(Directions for this task)
Recast the lines from the start of the data listing through the line containing "center [216, 482]." as a JSON list of strings, with one string per line and blank lines omitted.

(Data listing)
╔══

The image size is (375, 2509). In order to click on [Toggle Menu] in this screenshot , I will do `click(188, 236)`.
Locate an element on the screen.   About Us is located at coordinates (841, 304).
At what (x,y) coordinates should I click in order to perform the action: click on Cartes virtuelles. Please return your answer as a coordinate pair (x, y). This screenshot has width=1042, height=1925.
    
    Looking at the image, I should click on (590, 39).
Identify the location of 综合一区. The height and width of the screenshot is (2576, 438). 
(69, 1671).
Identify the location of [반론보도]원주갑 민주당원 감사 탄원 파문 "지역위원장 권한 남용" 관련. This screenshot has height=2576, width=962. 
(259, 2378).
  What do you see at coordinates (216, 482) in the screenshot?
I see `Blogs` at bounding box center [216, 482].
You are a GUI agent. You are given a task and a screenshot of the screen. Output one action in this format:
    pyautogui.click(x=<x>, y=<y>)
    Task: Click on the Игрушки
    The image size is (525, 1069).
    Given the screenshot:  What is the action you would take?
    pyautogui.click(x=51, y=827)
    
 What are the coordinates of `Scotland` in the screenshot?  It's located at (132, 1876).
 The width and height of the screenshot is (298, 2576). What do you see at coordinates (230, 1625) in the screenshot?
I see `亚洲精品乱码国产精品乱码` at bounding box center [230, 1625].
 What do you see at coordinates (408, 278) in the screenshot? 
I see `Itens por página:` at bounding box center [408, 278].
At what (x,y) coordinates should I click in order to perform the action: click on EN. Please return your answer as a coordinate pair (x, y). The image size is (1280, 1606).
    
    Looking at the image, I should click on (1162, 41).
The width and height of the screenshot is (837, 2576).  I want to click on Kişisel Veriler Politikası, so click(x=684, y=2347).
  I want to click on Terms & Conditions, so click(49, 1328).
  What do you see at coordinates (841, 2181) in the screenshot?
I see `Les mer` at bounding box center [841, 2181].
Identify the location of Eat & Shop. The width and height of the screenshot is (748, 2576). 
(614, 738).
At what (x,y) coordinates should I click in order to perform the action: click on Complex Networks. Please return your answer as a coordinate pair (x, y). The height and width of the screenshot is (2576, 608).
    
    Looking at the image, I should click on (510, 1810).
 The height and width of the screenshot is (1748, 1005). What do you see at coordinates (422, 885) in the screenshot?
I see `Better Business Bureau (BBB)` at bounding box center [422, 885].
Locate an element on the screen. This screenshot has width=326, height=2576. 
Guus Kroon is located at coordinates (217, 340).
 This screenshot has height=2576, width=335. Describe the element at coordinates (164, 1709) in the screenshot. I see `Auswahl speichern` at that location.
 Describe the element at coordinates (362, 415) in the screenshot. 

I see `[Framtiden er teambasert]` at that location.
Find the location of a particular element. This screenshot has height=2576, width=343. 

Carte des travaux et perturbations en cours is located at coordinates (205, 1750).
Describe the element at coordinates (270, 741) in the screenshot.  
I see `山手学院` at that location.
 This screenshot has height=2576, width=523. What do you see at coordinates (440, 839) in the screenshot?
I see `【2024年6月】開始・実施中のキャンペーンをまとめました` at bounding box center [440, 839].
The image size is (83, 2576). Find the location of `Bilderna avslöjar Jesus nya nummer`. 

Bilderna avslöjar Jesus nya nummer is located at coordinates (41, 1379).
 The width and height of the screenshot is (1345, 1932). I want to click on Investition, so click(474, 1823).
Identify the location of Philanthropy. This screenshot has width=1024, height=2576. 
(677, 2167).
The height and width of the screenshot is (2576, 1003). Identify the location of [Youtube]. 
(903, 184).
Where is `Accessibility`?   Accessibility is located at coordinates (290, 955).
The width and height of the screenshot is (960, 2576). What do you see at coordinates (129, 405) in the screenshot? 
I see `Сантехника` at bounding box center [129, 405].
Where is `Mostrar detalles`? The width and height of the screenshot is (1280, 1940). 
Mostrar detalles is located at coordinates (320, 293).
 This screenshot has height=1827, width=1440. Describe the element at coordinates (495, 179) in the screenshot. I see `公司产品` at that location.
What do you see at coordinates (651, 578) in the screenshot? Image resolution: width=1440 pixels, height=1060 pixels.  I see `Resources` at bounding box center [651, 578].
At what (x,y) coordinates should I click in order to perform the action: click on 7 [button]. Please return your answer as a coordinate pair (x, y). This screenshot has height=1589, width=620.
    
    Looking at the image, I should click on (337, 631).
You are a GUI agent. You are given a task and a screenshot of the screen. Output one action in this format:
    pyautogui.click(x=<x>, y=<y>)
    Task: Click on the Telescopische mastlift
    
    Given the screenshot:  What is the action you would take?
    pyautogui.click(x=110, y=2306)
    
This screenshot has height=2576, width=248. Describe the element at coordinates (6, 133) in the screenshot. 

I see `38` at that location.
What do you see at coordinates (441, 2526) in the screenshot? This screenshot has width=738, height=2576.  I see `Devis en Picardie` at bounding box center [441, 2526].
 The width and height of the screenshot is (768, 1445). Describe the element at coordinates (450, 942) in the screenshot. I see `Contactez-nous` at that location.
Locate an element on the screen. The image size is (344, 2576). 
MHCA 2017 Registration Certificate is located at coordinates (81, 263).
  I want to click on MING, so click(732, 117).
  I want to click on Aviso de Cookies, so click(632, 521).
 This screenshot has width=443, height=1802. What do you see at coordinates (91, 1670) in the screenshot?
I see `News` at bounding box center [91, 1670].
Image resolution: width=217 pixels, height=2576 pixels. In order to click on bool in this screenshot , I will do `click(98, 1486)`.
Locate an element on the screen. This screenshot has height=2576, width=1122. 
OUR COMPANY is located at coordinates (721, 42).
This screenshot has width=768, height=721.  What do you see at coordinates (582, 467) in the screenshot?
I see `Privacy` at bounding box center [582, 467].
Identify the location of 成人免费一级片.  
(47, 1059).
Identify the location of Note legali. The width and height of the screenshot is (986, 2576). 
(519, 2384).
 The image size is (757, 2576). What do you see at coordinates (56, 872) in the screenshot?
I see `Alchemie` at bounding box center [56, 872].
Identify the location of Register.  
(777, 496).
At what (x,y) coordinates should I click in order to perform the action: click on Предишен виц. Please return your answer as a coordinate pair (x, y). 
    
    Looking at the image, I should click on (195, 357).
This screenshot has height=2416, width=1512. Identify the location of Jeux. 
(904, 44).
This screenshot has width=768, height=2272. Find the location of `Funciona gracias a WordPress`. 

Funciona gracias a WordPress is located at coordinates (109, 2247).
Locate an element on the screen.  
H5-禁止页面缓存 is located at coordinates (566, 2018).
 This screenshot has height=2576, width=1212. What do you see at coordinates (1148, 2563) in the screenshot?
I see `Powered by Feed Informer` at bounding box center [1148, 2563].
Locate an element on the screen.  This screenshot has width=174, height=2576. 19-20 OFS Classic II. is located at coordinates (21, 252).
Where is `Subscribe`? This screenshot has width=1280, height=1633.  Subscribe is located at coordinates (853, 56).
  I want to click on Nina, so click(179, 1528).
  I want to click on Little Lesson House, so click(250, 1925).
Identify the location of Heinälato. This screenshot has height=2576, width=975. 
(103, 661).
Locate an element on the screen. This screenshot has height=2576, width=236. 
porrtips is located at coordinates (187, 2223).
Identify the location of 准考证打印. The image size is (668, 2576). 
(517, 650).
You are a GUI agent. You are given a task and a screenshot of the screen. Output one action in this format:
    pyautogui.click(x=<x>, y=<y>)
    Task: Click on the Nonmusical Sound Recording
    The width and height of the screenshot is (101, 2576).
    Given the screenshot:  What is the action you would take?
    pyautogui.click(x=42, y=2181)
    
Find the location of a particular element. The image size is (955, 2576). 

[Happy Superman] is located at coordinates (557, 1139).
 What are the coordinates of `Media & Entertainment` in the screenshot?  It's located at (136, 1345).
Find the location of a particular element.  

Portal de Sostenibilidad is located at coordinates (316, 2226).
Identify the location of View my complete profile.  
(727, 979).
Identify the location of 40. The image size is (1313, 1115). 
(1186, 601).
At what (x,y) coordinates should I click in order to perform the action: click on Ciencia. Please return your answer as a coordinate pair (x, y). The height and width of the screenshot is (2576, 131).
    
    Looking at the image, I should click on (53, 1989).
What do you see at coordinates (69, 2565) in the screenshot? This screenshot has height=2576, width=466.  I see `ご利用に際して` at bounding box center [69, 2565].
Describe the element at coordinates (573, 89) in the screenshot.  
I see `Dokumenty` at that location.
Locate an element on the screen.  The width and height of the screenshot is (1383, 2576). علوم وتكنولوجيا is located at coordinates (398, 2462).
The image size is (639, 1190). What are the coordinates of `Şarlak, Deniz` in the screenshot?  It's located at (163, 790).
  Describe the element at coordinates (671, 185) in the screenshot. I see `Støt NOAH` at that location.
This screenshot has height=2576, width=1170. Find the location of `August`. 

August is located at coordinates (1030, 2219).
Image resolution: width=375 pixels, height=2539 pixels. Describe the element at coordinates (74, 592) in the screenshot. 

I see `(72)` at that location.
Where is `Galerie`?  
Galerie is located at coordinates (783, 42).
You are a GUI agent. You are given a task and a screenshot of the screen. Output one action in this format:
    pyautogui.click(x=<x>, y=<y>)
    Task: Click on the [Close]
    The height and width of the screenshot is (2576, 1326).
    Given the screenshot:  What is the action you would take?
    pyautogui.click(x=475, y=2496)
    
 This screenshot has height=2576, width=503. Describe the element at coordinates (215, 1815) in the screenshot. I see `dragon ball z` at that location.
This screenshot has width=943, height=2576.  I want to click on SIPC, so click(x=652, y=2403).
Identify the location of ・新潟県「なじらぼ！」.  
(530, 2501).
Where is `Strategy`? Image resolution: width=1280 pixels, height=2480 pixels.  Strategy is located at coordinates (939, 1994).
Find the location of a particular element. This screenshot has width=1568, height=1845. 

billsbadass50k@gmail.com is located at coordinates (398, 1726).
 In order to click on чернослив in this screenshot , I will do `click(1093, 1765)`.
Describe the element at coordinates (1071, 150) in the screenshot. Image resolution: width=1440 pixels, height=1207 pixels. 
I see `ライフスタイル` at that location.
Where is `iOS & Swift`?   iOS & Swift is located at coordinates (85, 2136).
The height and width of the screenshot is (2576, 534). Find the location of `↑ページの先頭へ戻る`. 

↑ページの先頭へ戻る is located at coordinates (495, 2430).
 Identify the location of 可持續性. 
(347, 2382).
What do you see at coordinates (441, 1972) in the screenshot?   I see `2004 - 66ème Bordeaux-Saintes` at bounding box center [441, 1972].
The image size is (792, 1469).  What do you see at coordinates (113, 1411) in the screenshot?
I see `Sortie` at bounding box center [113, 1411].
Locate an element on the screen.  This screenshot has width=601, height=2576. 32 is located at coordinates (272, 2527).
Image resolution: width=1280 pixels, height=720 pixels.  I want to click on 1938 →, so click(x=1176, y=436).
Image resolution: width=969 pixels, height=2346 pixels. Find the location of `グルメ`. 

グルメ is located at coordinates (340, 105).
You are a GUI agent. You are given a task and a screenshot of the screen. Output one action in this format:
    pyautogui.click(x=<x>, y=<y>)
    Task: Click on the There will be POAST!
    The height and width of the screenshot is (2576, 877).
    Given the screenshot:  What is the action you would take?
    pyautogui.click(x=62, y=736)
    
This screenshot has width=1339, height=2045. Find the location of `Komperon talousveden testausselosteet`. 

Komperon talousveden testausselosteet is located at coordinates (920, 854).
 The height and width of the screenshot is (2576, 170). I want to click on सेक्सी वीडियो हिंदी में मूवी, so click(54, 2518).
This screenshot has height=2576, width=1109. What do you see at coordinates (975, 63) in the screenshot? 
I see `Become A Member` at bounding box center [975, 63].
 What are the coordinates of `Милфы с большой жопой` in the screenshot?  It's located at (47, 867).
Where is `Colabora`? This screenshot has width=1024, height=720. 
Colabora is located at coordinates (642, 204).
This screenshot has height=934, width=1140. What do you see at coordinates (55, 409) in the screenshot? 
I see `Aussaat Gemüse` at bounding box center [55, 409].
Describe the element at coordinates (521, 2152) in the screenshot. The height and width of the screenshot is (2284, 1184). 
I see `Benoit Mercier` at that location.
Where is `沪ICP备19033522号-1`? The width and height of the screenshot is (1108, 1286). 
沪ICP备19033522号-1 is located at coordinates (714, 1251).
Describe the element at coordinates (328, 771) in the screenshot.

╚══

(The solution)
[
  "The image size is (375, 2509). In order to click on [Toggle Menu] in this screenshot , I will do `click(188, 236)`.",
  "Locate an element on the screen.   About Us is located at coordinates (841, 304).",
  "At what (x,y) coordinates should I click in order to perform the action: click on Cartes virtuelles. Please return your answer as a coordinate pair (x, y). This screenshot has width=1042, height=1925.",
  "    Looking at the image, I should click on (590, 39).",
  "Identify the location of 综合一区. The height and width of the screenshot is (2576, 438). ",
  "(69, 1671).",
  "Identify the location of [반론보도]원주갑 민주당원 감사 탄원 파문 \"지역위원장 권한 남용\" 관련. This screenshot has height=2576, width=962. ",
  "(259, 2378).",
  "  What do you see at coordinates (216, 482) in the screenshot?",
  "I see `Blogs` at bounding box center [216, 482]."
]